== Brief a ==
Answer these questions from the passage about the Clarendon justices of the peace:
(i) How many murders has Clarendon seen since the start of the year?
(ii) Who is serving as president of the Clarendon Justice of the Peace Association?
(iii) What rank does Glenford Miller hold?
* start Selected passage *
Speaking at a JP meeting and the official launch of the association, Chuck said there can be no prosperity if the crime problem is not controlled.

“Justices of the peace must be proactive with working with the police, working with other stakeholders, to bring peace,” he said, noting that the police and the Government cannot do it alone.

Pointing out that it will take all hands on deck, he urged the JPs to be conduits in their communities by building trust in their neighbourhoods so that residents that pass on information about wrongdoers, which they, in turn, can pass on to the police or the custos.

“If you know of any politician or any police involved in wrong doing, expose them too, because we are not going to build a good Jamaica if you have too many dishonest people around the place. So your integrity must stand out, and you expose those who are dishonest, those who are engaged in wrongdoing,” the minister urged.

He also reminded them that in their capacity as JPs, it is important that emphasis is placed on ensuring that justice and peace are properly pursued.

CANNOT BE PEACEFUL

“Because without you assisting communities, Clarendon cannot be the peaceful place it ought to be,” he said.

Commanding Officer for the Clarendon Police Division, Senior Superintendent Glenford Miller, said most of the crimes that are committed in the parish are in communities where the JPs live.

“Persons are looking for justice and whenever they cannot get it. that is where the police come in, because it is now time for crime. Because persons believe that they don’t get justice, they resort to crime and violence,” he pointed out.

Miller told the JPs that in a lot of those matters the JPs can intervene before they escalate, and argued that a lot of JPs seem content to sit back, watch what is happening, and do nothing.

Pointing out that some of the 14 murders Clarendon saw since the start of the year stemmed from disputes, he noted that if the situations were addressed they would not have escalated to murder.

The Clarendon Justice of the Peace Association, a registered entity with the Companies Office of Jamaica, was also formally launched at the meeting, with businessman Aldo Brown serving as president.

Chuck encouraged them to get their charity status, so that they will be able to secure assistance for fellow JPs who may have fallen on hard times.
* end Selected passage *
== Brief b ==
Pick out every line in the entries that includes the string "dialog".
* start Supplied material *
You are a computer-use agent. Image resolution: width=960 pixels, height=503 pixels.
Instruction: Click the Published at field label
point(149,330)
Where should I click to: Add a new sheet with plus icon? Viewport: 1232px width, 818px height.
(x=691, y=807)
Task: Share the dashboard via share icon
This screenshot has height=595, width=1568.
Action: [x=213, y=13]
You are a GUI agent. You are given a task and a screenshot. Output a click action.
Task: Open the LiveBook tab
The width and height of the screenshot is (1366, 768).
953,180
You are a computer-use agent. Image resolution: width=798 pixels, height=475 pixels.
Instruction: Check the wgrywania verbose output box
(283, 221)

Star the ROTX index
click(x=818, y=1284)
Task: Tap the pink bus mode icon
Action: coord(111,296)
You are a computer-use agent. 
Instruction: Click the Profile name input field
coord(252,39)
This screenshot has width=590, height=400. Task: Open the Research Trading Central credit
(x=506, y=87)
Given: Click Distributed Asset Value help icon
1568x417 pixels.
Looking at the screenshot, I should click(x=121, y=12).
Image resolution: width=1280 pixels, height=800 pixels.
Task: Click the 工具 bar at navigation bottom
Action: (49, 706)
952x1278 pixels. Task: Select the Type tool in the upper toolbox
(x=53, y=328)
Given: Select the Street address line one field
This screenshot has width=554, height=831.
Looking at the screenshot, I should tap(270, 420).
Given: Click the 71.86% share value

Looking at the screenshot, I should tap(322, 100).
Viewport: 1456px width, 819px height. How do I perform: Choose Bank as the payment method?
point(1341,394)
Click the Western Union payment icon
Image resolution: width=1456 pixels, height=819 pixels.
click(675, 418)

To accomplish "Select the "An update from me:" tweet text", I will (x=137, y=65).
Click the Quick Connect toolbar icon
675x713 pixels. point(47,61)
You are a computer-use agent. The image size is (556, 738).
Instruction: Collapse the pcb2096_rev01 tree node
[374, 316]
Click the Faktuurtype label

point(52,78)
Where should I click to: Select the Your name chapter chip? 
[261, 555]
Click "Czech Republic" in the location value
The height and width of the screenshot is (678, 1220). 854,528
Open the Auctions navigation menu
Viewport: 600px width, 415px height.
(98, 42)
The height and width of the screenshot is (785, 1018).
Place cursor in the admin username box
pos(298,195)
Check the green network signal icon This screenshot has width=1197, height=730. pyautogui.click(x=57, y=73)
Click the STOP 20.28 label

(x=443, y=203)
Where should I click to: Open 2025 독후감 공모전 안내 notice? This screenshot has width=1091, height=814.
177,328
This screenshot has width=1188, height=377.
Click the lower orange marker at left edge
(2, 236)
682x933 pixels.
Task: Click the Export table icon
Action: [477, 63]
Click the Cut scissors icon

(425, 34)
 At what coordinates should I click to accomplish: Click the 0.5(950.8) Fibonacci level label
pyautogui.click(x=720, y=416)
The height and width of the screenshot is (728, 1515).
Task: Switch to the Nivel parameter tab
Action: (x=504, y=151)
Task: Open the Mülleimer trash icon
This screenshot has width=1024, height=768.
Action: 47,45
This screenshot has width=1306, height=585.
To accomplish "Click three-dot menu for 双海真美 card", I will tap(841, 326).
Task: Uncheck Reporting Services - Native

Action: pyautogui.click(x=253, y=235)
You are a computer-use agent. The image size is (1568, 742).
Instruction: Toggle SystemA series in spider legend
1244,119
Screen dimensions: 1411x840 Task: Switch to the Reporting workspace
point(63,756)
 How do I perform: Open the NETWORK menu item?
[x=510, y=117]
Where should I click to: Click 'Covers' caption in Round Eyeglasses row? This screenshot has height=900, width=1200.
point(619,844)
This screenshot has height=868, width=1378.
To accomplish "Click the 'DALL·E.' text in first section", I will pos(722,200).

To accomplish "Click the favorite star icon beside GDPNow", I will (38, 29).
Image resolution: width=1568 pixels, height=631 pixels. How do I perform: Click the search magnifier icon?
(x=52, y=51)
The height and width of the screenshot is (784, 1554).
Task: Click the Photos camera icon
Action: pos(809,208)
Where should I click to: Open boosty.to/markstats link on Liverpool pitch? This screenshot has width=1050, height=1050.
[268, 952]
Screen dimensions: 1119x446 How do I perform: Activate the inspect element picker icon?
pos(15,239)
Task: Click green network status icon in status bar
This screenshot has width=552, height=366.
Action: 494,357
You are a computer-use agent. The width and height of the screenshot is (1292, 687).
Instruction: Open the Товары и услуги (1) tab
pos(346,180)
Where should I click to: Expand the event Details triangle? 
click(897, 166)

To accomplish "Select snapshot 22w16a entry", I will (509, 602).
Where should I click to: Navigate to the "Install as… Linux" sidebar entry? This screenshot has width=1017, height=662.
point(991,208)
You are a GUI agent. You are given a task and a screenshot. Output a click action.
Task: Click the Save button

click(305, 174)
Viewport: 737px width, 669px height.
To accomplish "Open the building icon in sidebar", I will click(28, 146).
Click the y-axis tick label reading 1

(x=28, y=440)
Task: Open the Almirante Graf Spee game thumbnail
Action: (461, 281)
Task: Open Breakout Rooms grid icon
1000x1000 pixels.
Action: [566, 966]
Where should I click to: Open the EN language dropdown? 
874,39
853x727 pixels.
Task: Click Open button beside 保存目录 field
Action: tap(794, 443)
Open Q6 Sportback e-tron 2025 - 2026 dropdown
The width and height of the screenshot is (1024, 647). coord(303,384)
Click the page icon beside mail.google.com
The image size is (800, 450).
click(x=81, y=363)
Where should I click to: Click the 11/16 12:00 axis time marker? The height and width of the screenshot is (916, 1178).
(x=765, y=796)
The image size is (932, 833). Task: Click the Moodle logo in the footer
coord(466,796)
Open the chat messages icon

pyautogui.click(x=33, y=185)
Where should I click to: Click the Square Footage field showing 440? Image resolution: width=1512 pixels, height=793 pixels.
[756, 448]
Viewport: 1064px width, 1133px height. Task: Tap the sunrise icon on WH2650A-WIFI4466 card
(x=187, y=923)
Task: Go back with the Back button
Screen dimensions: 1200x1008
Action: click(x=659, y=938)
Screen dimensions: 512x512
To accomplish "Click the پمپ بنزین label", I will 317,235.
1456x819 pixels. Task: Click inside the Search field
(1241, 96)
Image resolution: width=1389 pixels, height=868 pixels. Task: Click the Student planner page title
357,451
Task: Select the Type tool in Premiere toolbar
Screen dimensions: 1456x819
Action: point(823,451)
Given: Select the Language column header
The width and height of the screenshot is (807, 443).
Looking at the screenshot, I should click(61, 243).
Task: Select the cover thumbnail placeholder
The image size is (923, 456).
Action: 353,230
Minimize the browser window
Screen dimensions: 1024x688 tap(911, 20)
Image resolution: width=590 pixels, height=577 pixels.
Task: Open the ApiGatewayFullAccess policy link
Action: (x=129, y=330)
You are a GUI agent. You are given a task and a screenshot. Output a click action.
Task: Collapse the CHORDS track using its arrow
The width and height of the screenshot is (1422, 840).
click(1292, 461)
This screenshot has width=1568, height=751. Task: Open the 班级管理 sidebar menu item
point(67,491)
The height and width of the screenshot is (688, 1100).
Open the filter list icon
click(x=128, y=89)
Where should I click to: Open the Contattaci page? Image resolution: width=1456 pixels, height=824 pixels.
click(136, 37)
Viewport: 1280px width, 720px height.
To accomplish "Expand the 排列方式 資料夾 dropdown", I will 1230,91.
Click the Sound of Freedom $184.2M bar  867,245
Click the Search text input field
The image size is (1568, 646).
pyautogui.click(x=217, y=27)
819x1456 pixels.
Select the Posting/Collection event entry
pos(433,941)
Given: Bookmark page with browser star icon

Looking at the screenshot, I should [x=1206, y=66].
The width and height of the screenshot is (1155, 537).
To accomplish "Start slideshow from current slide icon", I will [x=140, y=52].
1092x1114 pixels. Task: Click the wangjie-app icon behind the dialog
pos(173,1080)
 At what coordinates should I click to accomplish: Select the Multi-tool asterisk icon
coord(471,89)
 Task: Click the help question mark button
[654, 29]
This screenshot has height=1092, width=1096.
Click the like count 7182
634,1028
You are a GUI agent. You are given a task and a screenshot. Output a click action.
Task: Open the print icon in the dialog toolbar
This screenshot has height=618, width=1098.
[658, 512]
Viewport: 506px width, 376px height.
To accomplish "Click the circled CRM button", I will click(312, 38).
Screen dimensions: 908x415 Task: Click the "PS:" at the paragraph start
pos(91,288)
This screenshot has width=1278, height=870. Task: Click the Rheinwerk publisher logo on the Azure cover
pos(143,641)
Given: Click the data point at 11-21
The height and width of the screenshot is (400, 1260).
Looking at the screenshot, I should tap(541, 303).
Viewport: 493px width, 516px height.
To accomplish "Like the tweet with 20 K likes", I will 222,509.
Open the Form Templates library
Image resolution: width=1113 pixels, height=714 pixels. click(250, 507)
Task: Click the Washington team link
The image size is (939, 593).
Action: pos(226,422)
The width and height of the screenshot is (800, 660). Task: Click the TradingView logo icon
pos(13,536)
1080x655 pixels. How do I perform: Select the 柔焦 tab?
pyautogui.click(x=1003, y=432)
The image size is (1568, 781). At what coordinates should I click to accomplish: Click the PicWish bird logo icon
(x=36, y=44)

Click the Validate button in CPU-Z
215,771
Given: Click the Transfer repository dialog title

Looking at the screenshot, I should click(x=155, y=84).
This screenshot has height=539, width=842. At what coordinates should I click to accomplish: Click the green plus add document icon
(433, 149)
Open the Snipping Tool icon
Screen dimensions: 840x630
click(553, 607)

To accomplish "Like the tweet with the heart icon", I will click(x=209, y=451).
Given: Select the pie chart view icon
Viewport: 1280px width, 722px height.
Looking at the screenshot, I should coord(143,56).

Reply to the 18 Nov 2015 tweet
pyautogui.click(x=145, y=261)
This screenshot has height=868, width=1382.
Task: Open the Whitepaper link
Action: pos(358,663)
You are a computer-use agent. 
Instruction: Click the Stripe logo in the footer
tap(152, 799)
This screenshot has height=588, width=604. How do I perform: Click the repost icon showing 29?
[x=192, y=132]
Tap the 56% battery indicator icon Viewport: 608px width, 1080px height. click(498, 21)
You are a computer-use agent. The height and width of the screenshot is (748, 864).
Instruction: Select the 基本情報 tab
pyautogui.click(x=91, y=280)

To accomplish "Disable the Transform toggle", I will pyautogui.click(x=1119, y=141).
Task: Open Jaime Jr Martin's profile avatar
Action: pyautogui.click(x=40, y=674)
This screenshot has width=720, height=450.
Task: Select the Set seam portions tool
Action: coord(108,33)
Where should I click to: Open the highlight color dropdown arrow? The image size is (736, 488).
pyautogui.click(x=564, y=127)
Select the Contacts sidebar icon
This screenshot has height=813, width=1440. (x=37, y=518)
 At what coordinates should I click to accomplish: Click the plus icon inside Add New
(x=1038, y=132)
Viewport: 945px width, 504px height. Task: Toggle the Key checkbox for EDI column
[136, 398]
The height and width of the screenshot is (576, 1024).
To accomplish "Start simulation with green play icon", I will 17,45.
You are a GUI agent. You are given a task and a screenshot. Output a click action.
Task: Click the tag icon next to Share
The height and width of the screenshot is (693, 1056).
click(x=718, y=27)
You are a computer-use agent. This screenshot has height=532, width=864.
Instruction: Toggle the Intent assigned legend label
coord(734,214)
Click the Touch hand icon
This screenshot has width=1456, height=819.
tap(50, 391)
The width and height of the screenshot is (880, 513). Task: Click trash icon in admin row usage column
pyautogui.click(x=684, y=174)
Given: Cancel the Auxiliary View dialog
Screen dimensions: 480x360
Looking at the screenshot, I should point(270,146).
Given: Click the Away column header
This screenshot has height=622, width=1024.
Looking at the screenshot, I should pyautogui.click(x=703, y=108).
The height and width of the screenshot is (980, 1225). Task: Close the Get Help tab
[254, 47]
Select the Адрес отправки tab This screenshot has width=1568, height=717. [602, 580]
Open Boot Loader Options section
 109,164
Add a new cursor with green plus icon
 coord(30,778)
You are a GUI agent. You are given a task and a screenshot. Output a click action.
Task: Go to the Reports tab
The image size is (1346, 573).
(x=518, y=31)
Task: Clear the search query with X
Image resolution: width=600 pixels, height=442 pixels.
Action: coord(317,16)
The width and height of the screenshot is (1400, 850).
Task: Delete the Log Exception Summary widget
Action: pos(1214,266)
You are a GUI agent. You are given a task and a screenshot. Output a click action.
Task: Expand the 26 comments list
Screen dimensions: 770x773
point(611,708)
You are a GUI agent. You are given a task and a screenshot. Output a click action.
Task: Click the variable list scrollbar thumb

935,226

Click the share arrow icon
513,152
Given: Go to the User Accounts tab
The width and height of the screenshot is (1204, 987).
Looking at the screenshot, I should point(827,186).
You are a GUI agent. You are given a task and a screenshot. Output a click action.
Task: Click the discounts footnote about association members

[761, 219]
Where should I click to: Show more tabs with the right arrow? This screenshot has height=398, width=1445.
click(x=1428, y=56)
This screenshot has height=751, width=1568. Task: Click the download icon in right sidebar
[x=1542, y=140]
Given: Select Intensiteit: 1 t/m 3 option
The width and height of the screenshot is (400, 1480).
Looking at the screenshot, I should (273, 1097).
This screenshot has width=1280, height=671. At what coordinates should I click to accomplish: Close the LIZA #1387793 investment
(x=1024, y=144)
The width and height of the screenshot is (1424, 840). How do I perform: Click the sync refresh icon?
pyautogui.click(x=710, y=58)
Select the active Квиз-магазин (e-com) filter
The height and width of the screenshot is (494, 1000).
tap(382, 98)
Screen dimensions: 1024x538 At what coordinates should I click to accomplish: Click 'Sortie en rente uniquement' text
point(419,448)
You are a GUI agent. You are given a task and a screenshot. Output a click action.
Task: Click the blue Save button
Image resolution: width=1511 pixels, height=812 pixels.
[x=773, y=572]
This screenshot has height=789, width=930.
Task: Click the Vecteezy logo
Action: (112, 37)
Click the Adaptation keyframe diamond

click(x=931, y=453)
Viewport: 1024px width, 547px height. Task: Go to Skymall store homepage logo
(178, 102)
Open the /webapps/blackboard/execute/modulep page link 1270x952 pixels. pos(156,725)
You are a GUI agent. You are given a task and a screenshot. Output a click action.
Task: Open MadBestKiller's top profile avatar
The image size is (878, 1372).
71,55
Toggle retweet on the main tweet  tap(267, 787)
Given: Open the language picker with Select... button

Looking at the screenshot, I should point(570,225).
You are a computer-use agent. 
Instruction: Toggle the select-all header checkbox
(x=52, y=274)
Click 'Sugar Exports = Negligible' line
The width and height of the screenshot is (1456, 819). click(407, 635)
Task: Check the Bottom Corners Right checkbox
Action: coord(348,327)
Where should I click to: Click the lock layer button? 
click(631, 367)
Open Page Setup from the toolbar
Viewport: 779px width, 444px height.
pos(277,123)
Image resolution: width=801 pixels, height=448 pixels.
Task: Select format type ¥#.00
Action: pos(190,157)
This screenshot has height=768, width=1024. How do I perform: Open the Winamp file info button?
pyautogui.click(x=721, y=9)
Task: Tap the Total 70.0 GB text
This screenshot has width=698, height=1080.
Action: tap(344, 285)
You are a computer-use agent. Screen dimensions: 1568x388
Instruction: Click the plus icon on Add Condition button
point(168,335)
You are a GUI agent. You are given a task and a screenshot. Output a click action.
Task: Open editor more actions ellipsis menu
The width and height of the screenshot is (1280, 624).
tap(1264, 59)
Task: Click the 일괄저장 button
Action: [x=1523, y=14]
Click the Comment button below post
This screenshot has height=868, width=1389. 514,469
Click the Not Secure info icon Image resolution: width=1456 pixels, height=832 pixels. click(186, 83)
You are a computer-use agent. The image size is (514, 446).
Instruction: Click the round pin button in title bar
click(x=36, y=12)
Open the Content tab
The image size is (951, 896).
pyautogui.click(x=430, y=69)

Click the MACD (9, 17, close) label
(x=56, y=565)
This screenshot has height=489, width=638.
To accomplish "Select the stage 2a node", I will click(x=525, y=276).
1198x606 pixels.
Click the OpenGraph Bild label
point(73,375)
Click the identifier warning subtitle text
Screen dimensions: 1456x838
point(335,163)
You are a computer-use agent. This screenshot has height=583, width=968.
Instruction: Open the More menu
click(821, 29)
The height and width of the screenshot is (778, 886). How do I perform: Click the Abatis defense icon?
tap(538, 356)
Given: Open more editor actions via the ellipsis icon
* end Supplied material *
== Worked solution a ==
(i) 14
(ii) Aldo Brown, a businessman
(iii) Senior Superintendent

== Worked solution b ==
1092x1114 pixels. Task: Click the wangjie-app icon behind the dialog
Task: Open the print icon in the dialog toolbar
Given: Click the Transfer repository dialog title
Given: Cancel the Auxiliary View dialog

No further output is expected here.